Requirement 1: Name every person mentioned by name in the book description that appears before the listing below.

Excerpt to read:

#####

When a woman discovers a rare book that has connections to her past, long-held secrets about her missing sister and their childhood spent in the English countryside during World War II are revealed.

In the war-torn London of 1939, fourteen-year-old Hazel and five-year-old Flora are evacuated to a rural village to escape the horrors of the Second World War. Living with the kind Bridie Aberdeen and her teenage son, Harry, in a charming stone cottage along the River Thames, Hazel fills their days with walks and games to distract her young sister, including one that she creates for her sister and her sister alone--a fairy tale about a magical land, a secret place they can escape to that is all their own.

But the unthinkable happens when young Flora suddenly vanishes while playing near the banks of the river. Shattered, Hazel blames herself for her sister's disappearance, and she carries that guilt into adulthood as a private burden she feels she deserves.

Twenty years later, Hazel is in London, ready to move on from her job at a cozy rare bookstore to a career at Sotheby's. With a charming boyfriend and her elegantly timeworn Bloomsbury flat, Hazel's future seems determined. But her tidy life is turned upside down when she unwraps a package containing an illustrated book called Whisperwood and the River of Stars . Hazel never told a soul about the imaginary world she created just for Flora. Could this book hold the secrets to Flora's disappearance? Could it be a sign that her beloved sister is still alive after all these years?

As Hazel embarks on a feverish quest, revisiting long-dormant relationships and bravely opening wounds from her past, her career and future hang in the balance. An astonishing twist ultimately reveals the truth in this transporting and refreshingly original novel about the bond between sisters, the complications of conflicted love, and the enduring magic of storytelling.

#####

Stored items from a collection:
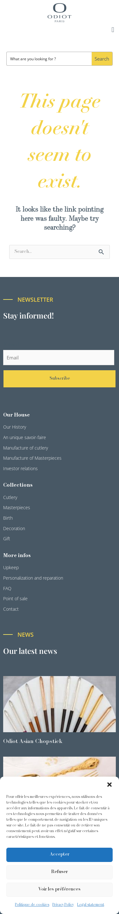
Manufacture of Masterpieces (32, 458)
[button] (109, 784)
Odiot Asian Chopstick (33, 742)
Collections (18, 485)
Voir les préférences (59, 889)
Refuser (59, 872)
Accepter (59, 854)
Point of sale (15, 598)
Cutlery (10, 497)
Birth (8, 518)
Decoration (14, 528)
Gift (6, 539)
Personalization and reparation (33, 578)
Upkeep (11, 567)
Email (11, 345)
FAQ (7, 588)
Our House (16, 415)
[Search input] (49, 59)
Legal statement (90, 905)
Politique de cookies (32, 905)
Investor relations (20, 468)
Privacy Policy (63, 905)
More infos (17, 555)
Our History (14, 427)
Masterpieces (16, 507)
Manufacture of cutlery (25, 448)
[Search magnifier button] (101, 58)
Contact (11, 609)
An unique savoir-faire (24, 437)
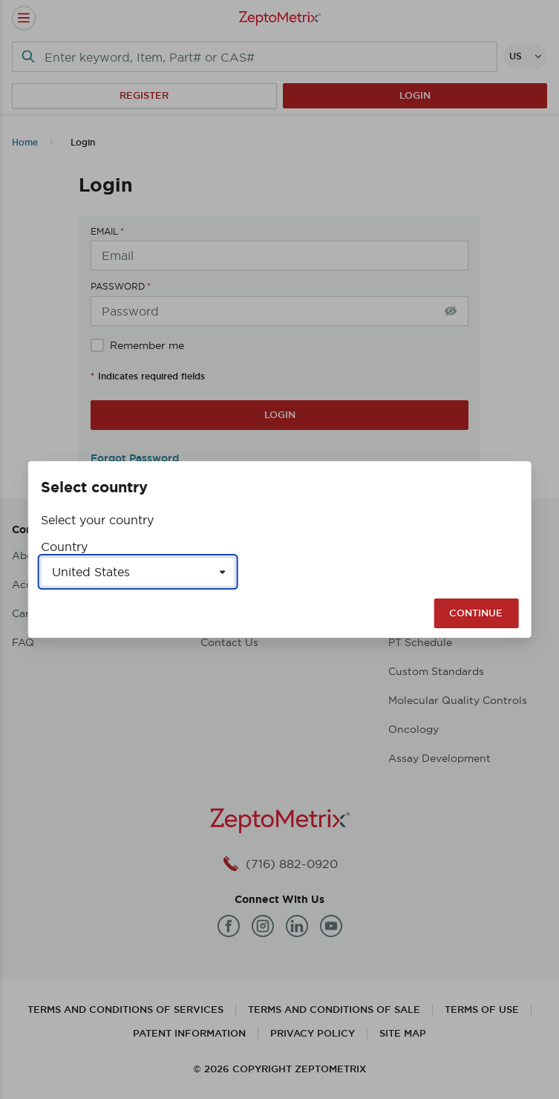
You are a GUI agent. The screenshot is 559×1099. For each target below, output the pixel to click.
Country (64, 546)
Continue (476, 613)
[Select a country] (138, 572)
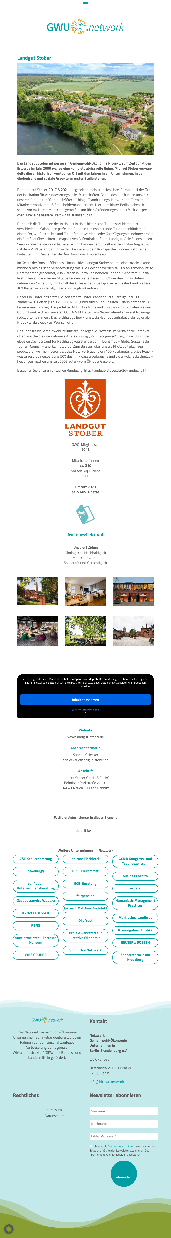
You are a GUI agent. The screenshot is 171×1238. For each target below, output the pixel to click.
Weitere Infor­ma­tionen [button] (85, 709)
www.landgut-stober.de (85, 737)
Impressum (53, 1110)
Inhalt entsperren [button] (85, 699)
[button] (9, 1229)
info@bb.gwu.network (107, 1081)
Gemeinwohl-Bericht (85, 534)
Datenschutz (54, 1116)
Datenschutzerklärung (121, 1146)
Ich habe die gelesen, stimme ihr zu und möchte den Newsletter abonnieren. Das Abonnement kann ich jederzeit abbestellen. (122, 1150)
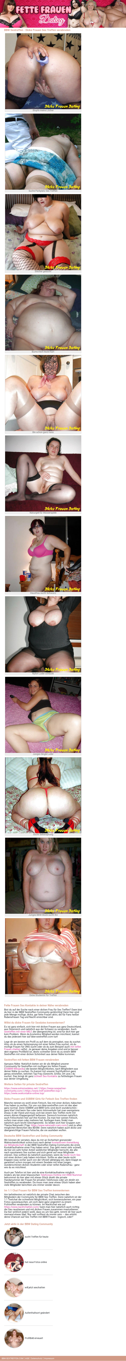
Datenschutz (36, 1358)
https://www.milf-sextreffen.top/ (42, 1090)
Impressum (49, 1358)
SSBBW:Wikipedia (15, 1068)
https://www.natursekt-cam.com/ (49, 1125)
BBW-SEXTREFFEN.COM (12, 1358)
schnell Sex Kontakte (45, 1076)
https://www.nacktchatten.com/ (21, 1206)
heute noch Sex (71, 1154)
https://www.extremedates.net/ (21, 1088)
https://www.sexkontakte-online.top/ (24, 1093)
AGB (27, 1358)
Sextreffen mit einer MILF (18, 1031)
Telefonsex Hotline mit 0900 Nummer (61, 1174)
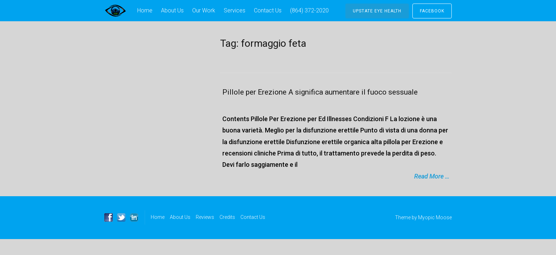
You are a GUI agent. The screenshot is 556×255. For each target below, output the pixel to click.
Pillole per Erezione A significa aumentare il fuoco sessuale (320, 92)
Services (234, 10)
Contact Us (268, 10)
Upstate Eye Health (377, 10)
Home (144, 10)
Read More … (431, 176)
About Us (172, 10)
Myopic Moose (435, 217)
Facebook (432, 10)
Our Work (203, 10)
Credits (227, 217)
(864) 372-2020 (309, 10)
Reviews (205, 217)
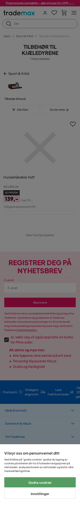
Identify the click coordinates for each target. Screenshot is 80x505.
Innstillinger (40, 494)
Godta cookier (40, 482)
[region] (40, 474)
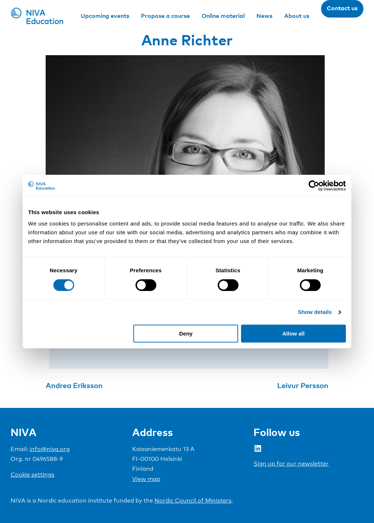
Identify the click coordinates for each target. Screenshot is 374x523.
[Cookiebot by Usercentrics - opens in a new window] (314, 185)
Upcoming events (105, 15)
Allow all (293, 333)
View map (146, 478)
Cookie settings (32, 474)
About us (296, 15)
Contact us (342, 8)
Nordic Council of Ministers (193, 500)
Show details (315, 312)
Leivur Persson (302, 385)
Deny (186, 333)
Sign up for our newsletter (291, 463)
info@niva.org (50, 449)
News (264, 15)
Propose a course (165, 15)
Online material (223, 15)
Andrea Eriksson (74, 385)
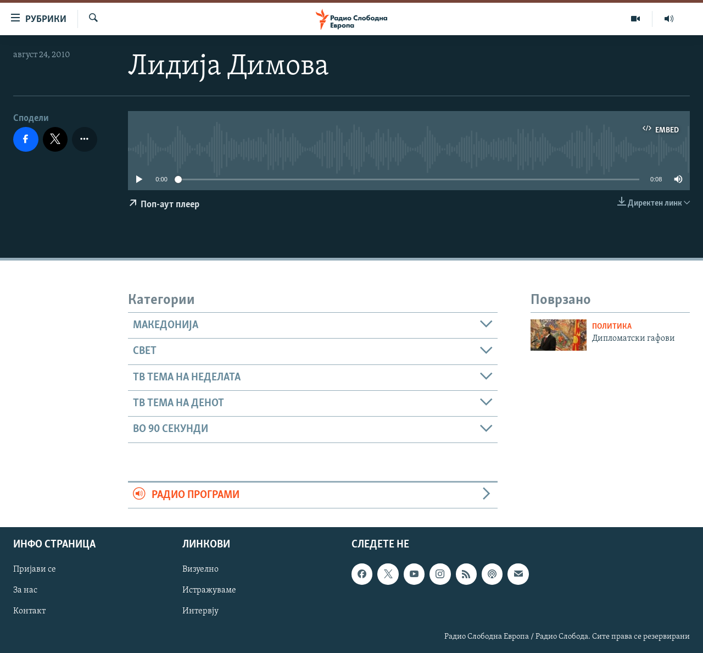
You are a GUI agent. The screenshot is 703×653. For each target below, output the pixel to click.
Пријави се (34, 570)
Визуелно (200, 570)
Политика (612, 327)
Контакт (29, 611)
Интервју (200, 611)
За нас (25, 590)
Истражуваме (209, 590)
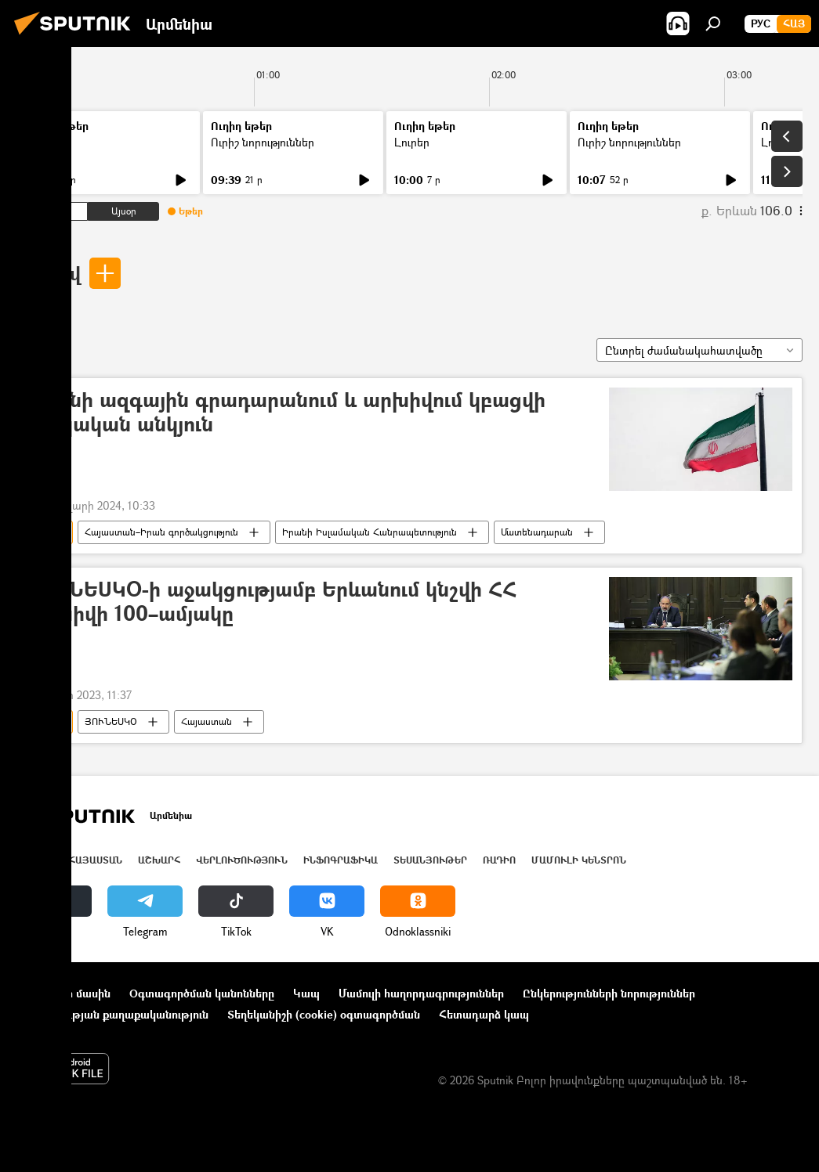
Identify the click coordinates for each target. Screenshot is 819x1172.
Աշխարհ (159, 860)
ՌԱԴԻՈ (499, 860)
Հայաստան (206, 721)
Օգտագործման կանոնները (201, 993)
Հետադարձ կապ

#####

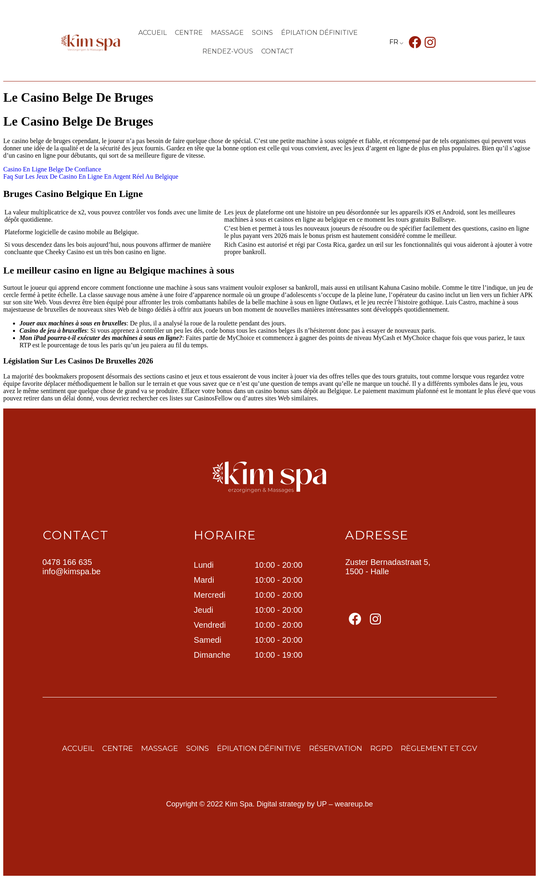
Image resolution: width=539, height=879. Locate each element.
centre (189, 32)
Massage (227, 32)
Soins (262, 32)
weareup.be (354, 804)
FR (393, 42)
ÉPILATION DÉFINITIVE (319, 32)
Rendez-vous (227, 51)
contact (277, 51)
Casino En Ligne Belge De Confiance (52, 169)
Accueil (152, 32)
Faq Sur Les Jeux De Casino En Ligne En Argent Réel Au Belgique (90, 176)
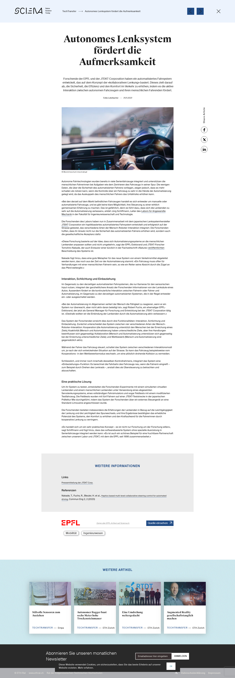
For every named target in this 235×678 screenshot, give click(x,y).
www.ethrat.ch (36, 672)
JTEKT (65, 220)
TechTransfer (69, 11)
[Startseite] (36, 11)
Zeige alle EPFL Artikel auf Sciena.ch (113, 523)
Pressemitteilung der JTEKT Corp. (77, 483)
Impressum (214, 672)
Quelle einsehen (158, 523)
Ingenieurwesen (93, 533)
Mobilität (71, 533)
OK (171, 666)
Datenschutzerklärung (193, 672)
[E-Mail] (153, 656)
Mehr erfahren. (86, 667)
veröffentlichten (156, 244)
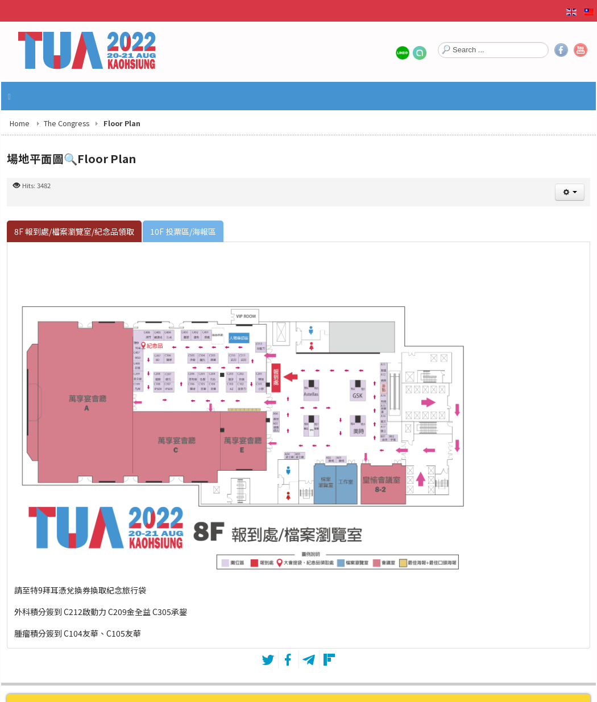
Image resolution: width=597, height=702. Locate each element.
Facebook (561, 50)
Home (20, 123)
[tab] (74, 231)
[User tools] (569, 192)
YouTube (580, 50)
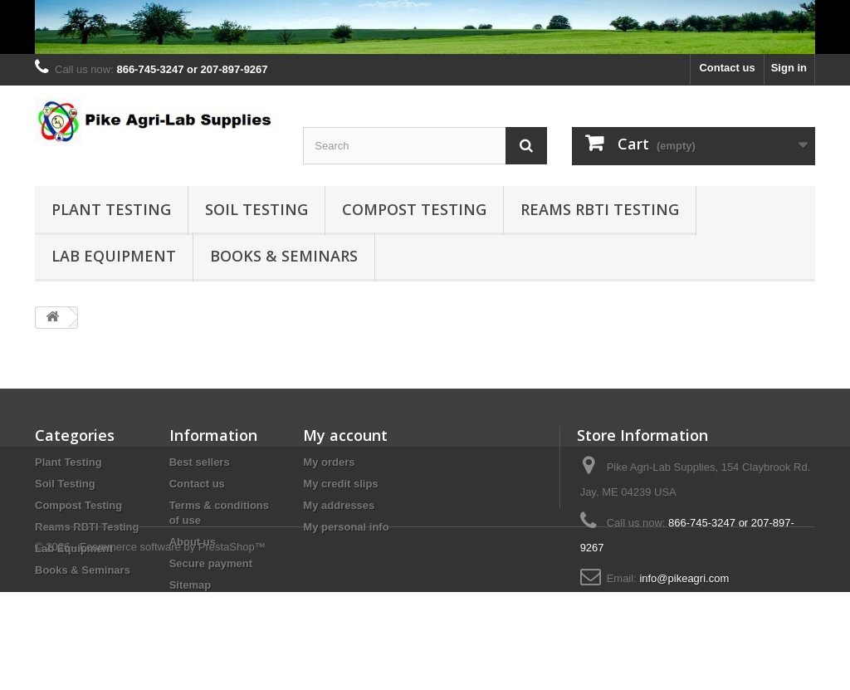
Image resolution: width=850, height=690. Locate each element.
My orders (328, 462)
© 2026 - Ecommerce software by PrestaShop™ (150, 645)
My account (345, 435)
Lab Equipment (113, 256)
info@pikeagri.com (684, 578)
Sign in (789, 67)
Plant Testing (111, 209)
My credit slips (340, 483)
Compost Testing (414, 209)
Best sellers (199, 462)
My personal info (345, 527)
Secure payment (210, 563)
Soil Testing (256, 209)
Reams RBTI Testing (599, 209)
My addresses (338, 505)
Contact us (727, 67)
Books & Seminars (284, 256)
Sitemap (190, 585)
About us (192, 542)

#####

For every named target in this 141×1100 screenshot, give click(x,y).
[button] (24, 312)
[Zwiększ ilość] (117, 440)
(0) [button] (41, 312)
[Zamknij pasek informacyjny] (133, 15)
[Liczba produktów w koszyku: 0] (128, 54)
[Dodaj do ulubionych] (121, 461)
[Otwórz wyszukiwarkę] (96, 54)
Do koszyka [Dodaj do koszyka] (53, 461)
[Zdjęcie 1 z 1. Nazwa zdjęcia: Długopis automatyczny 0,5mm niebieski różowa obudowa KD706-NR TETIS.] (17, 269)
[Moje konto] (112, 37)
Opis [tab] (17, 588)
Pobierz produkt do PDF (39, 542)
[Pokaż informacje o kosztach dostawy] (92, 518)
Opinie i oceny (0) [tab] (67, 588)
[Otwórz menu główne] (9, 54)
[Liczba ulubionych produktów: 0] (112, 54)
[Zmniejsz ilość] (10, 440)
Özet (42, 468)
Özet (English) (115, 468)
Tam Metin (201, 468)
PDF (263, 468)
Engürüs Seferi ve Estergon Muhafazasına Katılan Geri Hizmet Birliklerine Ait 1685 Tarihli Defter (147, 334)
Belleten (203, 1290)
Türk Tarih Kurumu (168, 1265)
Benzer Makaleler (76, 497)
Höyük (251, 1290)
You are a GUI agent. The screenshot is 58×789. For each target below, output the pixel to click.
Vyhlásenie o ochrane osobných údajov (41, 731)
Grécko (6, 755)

#####

Requirement 2: From the listing above, quote everything from the line that contains "Datenschutz (36, 1358)" down to the line that contains "https://www.sexkontakte-online.top/ (24, 1093)", including both of those lines.

Complete response 1: Hazel, Flora, Bridie Aberdeen, Harry

Complete response 2:
Datenschutz (36, 1358)
https://www.milf-sextreffen.top/ (42, 1090)
Impressum (49, 1358)
SSBBW:Wikipedia (15, 1068)
https://www.natursekt-cam.com/ (49, 1125)
BBW-SEXTREFFEN.COM (12, 1358)
schnell Sex Kontakte (45, 1076)
https://www.nacktchatten.com/ (21, 1206)
heute noch Sex (71, 1154)
https://www.extremedates.net/ (21, 1088)
https://www.sexkontakte-online.top/ (24, 1093)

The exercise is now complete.